You can follow the comments in the config file to make sure that you config it correctly. In this research, we have used the following values for the options in the
condig file:
MIN_TOKENS | 50 |
STRIDE | 0 |
SIMILARITY | 0.95 |
CloneDR
Authors | Ira D. Baxter, Andrew Yahin, Leonardo Moura, Marcelo Sant’Anna and Lorraine Bier |
Publication | “Clone detection using abstract syntax trees,” in Proceedings of the International Conference on Software Maintenance, 1998, pp. 368–377. |
Clone detection approach | AST based |
URL to download | Download |
Version we used | 2.2.12 |
We run CloneDR on Windows 8.1. You should contact Semantic Designs to request an academic license for CloneDR, because the evaluation version reports only 10 clone groups. After installation and registration, run DMS Project Specifier tool, configure it with the following options, select the path of the project you are going to analyze and run the tool.
Similarity threshold | 0.95 |
Max clone parameters | 65,535 |
Min clone mass | 6 |
Characters per node | 16 |
Starting depth | 2 |
Nicad
Authors | Chanchal Kumar Roy, James R Cordy |
Publication | "NICAD: Accurate Detection of Near-Miss Intentional Clones Using Flexible Pretty-Printing and Code Normalization," The 16th IEEE International Conference on Program Comprehension, 2008 |
Clone detection approach | Text based |
URL to download | Download |
Version we used | 3.5 |
We installed Nicad on Ubuntu Linux 14.04 LTS X64. Please note that, to run Nicad, you'll first need to download and install TXL from here.

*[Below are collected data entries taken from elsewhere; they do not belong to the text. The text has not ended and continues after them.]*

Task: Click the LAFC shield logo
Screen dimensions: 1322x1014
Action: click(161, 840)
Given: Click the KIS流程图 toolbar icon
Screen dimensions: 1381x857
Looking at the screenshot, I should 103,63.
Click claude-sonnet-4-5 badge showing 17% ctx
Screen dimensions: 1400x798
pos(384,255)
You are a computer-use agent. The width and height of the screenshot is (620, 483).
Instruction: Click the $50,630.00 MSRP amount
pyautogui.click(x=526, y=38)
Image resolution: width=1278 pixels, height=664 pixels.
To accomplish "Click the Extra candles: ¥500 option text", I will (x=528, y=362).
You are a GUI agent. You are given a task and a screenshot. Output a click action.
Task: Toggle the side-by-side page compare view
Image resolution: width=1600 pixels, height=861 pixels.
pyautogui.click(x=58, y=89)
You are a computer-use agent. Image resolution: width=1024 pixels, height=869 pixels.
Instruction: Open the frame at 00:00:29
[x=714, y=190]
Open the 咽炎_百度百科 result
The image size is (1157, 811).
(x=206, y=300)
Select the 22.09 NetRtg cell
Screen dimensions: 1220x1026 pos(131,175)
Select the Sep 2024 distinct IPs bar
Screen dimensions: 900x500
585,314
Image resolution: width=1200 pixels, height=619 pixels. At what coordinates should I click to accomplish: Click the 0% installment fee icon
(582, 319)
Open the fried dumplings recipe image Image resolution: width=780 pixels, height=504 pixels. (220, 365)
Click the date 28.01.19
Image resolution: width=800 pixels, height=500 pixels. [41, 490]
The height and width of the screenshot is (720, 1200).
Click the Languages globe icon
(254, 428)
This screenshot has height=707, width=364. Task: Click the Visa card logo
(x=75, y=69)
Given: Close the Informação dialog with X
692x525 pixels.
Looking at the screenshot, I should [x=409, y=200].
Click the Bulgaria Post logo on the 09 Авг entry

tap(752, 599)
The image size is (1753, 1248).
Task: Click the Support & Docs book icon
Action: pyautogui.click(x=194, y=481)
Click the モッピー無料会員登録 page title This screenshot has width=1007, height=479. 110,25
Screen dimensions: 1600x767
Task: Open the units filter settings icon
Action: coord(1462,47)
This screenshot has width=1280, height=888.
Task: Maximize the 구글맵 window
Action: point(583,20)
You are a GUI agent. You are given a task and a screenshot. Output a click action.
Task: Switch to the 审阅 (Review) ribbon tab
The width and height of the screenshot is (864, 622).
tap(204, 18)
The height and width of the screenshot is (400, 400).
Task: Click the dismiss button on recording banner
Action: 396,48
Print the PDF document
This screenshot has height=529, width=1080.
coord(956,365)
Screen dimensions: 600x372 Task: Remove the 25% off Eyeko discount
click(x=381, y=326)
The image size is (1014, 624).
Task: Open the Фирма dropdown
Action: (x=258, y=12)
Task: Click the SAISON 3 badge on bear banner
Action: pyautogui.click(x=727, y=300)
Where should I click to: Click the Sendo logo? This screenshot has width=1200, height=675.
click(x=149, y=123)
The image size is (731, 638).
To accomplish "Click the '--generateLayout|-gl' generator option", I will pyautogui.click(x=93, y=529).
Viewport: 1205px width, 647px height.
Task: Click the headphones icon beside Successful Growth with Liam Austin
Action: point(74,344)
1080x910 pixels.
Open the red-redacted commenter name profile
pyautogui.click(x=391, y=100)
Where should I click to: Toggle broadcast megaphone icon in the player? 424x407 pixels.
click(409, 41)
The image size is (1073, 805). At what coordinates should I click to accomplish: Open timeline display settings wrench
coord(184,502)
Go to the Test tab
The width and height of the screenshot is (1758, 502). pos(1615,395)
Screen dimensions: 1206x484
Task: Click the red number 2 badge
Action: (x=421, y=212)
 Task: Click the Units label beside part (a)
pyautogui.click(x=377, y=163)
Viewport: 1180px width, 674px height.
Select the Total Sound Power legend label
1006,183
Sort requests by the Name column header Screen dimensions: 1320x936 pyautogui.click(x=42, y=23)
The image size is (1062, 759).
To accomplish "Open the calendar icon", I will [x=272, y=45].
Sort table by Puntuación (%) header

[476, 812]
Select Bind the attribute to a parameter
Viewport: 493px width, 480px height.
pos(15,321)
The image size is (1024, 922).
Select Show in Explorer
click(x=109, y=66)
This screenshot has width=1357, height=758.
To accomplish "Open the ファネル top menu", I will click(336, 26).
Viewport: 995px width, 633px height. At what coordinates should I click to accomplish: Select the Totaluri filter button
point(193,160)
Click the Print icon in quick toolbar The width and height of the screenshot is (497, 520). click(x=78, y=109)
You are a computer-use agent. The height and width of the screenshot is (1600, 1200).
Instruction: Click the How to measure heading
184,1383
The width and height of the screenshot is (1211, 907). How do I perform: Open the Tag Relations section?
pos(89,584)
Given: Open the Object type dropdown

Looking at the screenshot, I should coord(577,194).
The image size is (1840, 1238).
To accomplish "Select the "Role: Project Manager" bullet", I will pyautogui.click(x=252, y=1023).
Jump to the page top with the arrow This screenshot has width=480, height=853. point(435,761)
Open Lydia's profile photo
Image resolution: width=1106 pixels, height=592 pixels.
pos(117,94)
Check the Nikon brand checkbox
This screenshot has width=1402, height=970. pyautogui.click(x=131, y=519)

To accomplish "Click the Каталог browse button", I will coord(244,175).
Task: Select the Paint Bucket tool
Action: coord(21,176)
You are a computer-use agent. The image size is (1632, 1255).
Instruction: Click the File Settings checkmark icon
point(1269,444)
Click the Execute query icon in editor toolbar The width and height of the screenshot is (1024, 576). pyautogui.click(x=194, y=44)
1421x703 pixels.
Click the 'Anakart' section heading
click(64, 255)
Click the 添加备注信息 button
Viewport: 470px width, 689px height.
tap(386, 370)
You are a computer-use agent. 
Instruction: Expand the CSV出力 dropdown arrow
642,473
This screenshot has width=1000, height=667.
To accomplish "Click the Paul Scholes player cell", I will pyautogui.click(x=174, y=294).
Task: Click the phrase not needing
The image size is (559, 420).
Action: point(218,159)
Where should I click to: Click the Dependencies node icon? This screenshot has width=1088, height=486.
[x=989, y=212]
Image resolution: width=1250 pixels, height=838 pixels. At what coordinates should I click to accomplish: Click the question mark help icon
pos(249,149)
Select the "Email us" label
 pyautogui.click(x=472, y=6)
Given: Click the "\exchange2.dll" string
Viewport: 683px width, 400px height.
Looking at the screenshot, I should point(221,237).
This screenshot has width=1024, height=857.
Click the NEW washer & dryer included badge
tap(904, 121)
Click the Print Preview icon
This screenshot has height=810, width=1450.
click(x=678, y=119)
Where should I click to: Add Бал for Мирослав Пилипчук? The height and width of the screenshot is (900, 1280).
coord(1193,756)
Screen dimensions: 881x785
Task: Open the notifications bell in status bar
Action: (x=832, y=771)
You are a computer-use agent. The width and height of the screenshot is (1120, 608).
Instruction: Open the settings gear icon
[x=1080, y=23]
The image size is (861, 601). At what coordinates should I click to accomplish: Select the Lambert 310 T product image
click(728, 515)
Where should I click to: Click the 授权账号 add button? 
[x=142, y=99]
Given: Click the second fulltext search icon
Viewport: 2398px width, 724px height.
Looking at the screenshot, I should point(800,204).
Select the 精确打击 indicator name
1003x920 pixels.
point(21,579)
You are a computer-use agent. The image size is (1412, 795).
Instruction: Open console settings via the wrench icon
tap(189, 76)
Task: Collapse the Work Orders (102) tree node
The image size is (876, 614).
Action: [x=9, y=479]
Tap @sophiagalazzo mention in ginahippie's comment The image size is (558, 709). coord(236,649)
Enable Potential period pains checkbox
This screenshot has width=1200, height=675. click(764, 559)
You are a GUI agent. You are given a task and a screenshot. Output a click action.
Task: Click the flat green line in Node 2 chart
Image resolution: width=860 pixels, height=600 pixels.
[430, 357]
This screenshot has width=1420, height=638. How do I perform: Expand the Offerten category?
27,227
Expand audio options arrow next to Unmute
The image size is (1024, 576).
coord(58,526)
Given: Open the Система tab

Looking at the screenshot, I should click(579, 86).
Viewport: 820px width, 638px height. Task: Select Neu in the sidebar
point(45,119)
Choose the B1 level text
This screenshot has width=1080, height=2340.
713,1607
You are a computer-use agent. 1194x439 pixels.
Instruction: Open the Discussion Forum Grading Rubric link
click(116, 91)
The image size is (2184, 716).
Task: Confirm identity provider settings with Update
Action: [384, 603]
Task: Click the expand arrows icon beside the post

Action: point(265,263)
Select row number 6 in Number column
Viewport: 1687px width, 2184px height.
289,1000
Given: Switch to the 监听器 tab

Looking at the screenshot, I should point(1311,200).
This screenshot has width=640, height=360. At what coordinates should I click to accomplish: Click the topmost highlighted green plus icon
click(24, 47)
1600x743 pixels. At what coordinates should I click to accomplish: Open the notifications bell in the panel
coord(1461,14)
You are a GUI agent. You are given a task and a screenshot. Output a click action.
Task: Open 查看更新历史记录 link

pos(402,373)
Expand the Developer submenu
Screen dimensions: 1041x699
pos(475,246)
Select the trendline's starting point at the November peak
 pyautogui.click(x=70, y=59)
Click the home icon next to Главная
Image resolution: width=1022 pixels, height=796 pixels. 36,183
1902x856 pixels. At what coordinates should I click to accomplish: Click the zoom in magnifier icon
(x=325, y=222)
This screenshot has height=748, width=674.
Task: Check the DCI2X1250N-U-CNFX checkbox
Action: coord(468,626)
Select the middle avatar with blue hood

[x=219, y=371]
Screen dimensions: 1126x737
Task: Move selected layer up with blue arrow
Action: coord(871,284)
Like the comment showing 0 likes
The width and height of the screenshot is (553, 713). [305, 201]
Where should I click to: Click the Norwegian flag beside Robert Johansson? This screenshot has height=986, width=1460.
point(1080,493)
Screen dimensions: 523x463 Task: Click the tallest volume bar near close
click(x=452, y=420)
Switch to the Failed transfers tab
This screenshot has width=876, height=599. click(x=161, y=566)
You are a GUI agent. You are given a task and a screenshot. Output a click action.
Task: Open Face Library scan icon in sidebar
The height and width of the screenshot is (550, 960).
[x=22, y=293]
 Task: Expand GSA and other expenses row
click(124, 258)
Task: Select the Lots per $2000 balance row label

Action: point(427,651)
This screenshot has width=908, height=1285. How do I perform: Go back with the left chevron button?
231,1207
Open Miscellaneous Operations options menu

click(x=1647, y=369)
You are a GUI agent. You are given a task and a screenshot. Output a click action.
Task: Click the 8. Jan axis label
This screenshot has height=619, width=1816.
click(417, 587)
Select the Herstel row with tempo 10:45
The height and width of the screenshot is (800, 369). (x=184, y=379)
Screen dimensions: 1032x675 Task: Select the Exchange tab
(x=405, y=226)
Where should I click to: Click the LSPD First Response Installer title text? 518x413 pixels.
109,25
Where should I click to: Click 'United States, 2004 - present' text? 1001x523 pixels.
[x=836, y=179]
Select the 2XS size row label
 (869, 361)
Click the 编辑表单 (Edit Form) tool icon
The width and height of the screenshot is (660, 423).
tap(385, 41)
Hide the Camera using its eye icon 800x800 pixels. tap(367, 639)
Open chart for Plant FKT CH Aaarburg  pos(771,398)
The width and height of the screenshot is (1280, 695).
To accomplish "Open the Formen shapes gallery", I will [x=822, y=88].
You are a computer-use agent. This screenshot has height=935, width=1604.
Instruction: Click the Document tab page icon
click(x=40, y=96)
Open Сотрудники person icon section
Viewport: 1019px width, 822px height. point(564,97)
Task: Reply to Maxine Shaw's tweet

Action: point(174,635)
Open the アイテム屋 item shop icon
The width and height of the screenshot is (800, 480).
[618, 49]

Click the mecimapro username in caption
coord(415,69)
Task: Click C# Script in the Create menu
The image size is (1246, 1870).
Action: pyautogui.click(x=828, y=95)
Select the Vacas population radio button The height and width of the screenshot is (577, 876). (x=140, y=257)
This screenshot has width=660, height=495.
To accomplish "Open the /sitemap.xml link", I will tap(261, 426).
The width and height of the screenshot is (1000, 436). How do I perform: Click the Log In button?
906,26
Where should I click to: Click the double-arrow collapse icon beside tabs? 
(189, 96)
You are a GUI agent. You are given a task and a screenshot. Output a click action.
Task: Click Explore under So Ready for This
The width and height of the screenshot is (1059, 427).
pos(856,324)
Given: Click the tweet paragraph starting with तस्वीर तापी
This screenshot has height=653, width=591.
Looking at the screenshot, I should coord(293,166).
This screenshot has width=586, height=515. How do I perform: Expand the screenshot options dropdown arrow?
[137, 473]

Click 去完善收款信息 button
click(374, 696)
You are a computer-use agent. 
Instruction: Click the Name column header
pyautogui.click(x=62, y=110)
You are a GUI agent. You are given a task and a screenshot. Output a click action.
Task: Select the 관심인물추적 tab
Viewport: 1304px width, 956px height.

The instructions found in the readme file in the Nicad's folder is straightforward for installing and running it. Please note that, as its authors
have changed the name of the runnable file to "nicad3", in the "Testing Nicad3" and "Using Nicad3" sections of the readme file, instead of running
nicad functions java...
in the terminal, you should run nicad3 functions java...
.
For configuting Nicad, you have to make a copy of the default.cfg
file in the config
folder in the Nicad's directory, and change the desired
parameters in it.
Below are the parameters we changed from default config file, which were used for running Nicad in this experiment.
Note that, you have to append the name of the config file (without extension) at the end of your command which runs Nicad
(see the mentioned Readme file for the sample commands.)
minsize | 5 |
maxsize | 2500 |
threshold | 0.2 |
rename | consistent |